RECORDS SHOWN —

---------------

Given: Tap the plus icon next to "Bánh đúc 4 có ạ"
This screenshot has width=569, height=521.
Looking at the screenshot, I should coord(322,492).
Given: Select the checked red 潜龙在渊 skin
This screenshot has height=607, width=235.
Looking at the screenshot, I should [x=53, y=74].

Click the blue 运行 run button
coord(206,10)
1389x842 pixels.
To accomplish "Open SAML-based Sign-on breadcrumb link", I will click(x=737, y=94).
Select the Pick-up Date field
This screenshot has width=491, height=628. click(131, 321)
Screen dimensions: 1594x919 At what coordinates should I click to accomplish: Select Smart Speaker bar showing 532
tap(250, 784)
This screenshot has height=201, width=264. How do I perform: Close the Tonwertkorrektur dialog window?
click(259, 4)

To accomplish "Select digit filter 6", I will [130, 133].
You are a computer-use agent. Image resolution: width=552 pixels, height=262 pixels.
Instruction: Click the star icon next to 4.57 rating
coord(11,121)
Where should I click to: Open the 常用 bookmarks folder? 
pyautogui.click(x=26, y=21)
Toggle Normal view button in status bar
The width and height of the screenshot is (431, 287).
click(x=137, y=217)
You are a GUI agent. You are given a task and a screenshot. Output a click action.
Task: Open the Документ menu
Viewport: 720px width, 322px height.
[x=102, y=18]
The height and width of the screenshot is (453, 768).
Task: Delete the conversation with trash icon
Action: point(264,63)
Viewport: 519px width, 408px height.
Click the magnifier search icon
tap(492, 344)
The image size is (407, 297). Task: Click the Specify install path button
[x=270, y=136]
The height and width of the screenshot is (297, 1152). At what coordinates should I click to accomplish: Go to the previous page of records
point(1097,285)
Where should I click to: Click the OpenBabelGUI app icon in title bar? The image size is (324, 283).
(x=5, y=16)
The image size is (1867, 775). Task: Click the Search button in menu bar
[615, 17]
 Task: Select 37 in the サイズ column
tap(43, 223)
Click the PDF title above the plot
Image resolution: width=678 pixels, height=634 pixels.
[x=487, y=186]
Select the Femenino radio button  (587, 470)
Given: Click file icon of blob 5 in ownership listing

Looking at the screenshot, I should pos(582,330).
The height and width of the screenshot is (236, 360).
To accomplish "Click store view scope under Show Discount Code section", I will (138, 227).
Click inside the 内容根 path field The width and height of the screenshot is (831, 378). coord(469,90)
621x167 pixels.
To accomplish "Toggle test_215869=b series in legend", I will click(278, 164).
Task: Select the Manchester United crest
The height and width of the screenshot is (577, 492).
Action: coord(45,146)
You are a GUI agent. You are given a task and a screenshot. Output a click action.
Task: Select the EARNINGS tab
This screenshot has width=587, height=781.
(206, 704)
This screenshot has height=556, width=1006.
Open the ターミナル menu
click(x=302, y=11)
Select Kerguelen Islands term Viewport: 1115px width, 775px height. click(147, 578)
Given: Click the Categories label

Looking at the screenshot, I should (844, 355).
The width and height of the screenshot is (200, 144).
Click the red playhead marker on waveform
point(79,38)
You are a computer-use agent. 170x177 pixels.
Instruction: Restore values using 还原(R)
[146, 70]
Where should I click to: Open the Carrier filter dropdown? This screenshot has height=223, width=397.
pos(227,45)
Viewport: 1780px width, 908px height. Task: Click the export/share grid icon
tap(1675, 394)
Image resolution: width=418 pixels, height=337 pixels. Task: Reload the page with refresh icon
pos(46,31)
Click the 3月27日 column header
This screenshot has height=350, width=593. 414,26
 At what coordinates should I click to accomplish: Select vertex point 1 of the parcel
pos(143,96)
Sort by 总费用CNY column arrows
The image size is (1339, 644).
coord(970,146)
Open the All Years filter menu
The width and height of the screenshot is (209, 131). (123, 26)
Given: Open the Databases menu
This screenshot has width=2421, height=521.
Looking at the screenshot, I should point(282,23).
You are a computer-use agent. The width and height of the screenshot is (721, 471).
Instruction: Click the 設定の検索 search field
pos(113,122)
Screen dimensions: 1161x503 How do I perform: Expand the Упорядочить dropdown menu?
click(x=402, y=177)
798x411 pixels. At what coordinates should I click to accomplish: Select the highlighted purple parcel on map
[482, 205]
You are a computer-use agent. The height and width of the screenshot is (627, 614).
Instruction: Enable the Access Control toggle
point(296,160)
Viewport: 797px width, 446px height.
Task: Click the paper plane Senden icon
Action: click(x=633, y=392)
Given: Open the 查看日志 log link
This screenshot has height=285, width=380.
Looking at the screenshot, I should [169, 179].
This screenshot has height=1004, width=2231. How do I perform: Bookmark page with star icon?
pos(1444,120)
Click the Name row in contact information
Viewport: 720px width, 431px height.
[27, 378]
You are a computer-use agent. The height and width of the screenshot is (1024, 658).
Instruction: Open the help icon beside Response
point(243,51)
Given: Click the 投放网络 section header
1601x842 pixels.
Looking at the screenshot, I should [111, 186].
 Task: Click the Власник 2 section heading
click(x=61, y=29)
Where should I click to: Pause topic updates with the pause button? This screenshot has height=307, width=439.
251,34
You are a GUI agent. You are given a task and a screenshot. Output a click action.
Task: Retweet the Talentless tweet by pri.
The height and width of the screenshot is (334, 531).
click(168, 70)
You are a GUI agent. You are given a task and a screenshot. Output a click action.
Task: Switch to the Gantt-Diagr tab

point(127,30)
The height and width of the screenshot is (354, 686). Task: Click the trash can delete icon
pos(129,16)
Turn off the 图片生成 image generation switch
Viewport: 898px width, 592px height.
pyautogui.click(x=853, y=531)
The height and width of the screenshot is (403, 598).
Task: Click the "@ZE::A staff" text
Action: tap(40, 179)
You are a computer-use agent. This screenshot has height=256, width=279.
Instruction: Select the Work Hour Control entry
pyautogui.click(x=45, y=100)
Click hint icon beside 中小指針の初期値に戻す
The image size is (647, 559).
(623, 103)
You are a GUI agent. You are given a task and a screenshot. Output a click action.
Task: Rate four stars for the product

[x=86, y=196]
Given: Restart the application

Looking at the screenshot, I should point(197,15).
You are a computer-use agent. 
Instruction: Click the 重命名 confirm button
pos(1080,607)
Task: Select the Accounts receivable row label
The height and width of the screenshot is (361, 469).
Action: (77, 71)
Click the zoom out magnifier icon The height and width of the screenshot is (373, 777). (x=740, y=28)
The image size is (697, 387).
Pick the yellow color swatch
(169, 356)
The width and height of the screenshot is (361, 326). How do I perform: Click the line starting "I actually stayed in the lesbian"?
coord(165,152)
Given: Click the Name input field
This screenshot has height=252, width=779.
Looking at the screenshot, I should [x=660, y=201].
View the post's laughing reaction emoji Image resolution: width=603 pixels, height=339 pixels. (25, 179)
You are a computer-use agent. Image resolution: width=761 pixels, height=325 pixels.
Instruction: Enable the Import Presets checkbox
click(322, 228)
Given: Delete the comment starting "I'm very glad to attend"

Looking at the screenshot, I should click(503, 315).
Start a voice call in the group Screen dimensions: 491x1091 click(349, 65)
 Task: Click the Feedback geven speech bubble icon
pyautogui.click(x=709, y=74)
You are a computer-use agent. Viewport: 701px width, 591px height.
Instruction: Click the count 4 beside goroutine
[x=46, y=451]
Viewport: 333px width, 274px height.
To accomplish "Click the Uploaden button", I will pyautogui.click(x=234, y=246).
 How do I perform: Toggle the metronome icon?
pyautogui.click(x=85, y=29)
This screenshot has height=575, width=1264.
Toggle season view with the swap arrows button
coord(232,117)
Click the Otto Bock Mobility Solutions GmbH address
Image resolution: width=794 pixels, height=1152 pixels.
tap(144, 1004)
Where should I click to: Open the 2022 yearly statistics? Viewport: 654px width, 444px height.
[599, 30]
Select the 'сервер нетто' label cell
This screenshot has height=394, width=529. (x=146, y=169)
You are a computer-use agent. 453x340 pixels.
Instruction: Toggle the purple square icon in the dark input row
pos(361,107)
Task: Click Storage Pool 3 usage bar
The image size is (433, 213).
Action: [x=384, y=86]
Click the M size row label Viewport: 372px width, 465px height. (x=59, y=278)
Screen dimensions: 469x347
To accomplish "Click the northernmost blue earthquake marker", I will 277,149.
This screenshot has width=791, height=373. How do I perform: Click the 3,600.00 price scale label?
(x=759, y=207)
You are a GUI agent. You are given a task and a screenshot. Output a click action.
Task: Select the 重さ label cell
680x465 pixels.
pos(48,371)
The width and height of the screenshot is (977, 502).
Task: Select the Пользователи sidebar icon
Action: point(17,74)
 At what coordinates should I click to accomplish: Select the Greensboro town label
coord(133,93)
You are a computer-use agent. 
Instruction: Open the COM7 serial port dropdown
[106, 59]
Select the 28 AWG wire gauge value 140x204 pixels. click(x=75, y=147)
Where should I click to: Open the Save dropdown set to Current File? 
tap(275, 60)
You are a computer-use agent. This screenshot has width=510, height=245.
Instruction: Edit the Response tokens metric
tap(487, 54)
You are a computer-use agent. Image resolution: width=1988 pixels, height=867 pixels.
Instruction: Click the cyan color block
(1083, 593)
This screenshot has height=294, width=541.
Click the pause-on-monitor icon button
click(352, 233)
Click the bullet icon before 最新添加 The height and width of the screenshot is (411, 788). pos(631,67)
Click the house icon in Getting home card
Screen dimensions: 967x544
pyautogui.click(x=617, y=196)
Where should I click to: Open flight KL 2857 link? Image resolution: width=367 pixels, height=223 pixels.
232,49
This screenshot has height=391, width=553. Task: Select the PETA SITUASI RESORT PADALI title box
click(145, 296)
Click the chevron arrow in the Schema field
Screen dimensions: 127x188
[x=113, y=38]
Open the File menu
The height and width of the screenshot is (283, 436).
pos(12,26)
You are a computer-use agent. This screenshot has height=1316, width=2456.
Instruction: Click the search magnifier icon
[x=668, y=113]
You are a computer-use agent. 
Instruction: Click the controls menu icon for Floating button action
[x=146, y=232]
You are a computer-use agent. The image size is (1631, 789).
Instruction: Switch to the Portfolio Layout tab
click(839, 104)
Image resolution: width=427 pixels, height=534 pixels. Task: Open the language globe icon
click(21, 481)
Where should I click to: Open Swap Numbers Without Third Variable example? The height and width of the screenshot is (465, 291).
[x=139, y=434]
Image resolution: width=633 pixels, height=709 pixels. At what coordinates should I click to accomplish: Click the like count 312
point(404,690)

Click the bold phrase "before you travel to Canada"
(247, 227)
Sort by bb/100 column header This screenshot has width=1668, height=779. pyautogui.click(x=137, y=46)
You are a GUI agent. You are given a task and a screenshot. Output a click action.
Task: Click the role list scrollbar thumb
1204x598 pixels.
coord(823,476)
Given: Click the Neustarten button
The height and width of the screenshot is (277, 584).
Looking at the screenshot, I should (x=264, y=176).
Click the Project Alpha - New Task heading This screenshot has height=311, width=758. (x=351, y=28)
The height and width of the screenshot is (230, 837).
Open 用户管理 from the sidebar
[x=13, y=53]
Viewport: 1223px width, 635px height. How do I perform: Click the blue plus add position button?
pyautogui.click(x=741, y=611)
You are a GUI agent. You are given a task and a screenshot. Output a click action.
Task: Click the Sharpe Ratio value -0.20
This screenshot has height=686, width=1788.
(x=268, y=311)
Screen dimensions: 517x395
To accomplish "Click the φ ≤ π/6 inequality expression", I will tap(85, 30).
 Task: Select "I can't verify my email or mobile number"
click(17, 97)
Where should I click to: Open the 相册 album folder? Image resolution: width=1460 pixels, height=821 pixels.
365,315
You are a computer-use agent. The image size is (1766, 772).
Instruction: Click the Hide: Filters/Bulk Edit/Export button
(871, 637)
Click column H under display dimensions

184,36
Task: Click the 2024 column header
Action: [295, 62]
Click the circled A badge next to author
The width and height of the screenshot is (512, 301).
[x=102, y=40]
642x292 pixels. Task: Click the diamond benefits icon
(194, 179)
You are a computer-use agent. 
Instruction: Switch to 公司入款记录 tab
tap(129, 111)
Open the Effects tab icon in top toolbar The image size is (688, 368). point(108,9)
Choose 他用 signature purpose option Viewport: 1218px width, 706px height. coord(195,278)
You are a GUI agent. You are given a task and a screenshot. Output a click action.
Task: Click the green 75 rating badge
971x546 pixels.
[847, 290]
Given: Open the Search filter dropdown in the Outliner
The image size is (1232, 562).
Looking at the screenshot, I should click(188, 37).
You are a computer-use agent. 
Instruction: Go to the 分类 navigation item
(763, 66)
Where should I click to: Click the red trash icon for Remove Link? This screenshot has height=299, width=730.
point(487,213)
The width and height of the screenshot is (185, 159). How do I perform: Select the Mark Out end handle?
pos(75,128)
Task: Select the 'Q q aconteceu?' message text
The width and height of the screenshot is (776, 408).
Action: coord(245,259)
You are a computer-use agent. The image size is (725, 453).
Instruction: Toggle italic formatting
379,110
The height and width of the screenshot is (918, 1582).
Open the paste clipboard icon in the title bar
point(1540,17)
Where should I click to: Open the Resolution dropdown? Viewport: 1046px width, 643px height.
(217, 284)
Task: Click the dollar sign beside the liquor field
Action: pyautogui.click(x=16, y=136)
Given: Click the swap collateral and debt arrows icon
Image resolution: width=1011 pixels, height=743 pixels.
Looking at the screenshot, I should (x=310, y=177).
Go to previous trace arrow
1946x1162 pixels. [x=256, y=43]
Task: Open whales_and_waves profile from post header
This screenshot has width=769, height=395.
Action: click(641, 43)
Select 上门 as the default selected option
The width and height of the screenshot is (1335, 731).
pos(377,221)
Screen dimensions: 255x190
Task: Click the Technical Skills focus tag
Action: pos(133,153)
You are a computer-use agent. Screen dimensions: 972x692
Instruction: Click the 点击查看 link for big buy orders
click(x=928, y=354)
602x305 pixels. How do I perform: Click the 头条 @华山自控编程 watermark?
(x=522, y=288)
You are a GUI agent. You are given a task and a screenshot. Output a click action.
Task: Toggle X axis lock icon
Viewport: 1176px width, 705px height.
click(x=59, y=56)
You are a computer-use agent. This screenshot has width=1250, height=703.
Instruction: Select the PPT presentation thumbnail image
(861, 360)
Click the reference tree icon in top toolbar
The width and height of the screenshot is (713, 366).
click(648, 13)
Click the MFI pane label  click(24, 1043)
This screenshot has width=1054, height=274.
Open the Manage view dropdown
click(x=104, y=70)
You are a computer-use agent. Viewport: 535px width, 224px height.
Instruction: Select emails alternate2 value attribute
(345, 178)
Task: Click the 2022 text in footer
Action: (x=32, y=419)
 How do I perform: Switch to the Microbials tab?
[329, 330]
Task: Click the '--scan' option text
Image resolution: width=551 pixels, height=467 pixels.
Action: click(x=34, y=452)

---------------

EXERCISE DETAILS —
Convert the lines from the line with "Open the File menu" up to and including the line with "click(21, 481)" into a numbered list, omitting blank lines.

EXPECTED OUTPUT —
1. Open the File menu
2. The height and width of the screenshot is (283, 436).
3. pos(12,26)
4. You are a computer-use agent. This screenshot has height=1316, width=2456.
5. Instruction: Click the search magnifier icon
6. [x=668, y=113]
7. You are a computer-use agent. 
8. Instruction: Click the controls menu icon for Floating button action
9. [x=146, y=232]
10. You are a computer-use agent. The image size is (1631, 789).
11. Instruction: Switch to the Portfolio Layout tab
12. click(839, 104)
13. Image resolution: width=427 pixels, height=534 pixels. Task: Open the language globe icon
14. click(21, 481)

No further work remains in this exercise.